As demonstrated by the recent approval by ECMA of OOXML (Open Office XML), a Microsoft-developed specification for office documents, it is possible for a specification developed in a closed environment by a single organization for its own purposes, to be ratified by a standards body. It is probable that OOXML will eventually be ratified as an International Standard once it wends its way through the approval process.

How is it possible, one might – and should – ask, that a “closed” specification becomes approved as an International Standard, given the universal agreement among de jure organizations that Openness is a basic principle of any approved standards process?

Over the last decade or so, as international standards organizations have recognized the generally valuable work done by non-accredited standards organizations and consortia, they have added to their operating procedures the means for completed, third-party work to be submitted for de jure approval.

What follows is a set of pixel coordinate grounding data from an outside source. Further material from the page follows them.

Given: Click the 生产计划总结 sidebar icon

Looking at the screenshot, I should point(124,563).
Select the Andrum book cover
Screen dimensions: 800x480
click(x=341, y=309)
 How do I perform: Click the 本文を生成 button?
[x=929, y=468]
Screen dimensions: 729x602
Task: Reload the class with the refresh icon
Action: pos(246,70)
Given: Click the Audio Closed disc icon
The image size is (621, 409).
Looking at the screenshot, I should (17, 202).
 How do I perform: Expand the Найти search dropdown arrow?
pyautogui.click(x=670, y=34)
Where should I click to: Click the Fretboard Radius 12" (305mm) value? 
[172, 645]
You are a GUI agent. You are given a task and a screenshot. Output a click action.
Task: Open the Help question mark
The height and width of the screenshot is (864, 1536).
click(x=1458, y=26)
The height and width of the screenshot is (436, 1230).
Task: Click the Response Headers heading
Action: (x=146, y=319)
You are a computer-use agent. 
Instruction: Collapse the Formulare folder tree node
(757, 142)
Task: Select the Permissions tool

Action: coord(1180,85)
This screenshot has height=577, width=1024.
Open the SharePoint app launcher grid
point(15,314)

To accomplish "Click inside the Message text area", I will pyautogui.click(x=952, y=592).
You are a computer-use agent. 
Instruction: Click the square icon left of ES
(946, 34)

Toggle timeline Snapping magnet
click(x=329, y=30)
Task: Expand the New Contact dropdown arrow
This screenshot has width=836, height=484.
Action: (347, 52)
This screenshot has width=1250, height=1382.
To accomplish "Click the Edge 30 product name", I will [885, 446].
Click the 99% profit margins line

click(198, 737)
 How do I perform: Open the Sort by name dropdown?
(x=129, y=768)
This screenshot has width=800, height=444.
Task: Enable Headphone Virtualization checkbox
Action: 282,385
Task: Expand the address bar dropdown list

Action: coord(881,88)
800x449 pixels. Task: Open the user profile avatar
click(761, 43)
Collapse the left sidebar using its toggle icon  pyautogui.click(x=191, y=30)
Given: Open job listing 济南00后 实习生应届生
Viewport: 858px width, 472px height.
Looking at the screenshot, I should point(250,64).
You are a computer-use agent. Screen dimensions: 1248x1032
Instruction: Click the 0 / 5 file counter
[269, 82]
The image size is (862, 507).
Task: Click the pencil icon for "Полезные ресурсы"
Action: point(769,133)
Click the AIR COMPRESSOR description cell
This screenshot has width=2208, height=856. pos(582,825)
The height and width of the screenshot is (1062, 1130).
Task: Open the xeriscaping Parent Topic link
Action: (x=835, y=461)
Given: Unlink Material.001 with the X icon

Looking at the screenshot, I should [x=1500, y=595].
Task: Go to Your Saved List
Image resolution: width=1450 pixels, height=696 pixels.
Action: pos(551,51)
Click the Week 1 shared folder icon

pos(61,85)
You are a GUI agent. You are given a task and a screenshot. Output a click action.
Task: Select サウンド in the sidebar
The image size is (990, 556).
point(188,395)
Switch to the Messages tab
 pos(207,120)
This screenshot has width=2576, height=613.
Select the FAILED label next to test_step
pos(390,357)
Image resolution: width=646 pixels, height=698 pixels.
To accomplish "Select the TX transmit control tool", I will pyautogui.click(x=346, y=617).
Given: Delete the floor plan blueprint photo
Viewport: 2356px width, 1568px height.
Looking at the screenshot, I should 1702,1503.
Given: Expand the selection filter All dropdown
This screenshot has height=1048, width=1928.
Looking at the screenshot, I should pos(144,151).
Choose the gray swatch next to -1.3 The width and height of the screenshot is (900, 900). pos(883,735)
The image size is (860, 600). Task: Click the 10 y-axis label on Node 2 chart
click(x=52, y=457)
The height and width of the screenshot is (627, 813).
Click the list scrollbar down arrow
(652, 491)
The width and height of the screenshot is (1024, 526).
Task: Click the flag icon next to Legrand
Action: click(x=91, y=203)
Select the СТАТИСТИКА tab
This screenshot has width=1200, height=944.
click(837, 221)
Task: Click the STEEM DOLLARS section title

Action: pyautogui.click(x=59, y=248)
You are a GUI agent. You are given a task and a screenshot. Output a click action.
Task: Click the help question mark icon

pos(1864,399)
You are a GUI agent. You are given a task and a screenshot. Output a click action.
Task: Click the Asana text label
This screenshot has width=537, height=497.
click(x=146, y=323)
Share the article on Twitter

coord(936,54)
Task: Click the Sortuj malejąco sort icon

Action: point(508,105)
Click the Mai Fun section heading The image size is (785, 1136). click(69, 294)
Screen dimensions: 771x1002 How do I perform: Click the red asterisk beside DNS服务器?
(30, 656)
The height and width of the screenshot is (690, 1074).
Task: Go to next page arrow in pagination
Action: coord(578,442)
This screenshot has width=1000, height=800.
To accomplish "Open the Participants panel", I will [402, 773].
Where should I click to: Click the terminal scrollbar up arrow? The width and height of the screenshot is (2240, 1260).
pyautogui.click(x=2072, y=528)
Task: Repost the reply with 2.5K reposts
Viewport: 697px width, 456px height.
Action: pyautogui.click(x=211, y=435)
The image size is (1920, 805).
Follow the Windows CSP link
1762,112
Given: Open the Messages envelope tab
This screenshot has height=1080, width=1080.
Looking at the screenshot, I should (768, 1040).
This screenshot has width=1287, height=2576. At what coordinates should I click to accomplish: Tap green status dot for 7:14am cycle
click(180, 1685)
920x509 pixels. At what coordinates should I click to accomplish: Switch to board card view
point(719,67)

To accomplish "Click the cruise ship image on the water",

For example, the PAS (Publicly Available Specification) process at JTC1, the Joint Technical Committee for ISO and IEC for high technology, allows a PAS Submitter, an organization which has been pre-approved by JTC1, to submit completed work into the JTC1 approval process. The approval of a third party as a PAS Submitter is based on a review of the submitter’s process, which requires that specifications be developed under the guiding general principles of Openness, Balance, Due Process, etc. So far, so good. But, the loophole is that the PAS Submitter accreditation process doesn’t check the organization’s rules on accepting work developed outside of the organization, or whether any further – and open – development work has taken place after the submission. The approval process must be open, but it is merely assumed that development as well takes place under an open process.

In the case of OOXML, ECMA will be submitting their work by a different route, via their Class A Liaison with JTC1. Like the PAS Submitter status, a Liaison allows a third party to submit completed work, though the JTC1 Subcommittee has additional scrutiny of the work before it may be approved.

JTC1 isn’t the only organization that works this way. At OASIS, for example, where I was responsible for maintenance and administration of the technical process, it was possible for a specification developed in a closed environment by a small group of companies to be submitted to an OASIS technical committee for further work and approval. The informed reader will note that ODF started life elsewhere as a vendor spec before being submitted to OASIS; the difference is that the spec went through a few years of additional work under an open development process before finally being approved and submitted to JTC1.

Essentially, Microsoft has inserted a “closed” specification into the approval pipeline at the process’ point of entry; as the specification flows through the “open” process it gains the patina of an open spec.

This loophole poses a great danger to the credibility of the open standards process. At some point it is difficult to distinguish between work both developed and approved under an open process and work that is only approved by open voting. Some may say that it doesn’t matter, that the open approval process still guarantees that the work is of good quality. But sadly many times the approval process is merely a formality, where approval at the prior stage is “good enough”. Or the work may be technically competent, but no questions are asked regarding its single-party purpose. In any event, while such a specification may carry the “stamp of open approval” deep down inside it’s still a closed spec.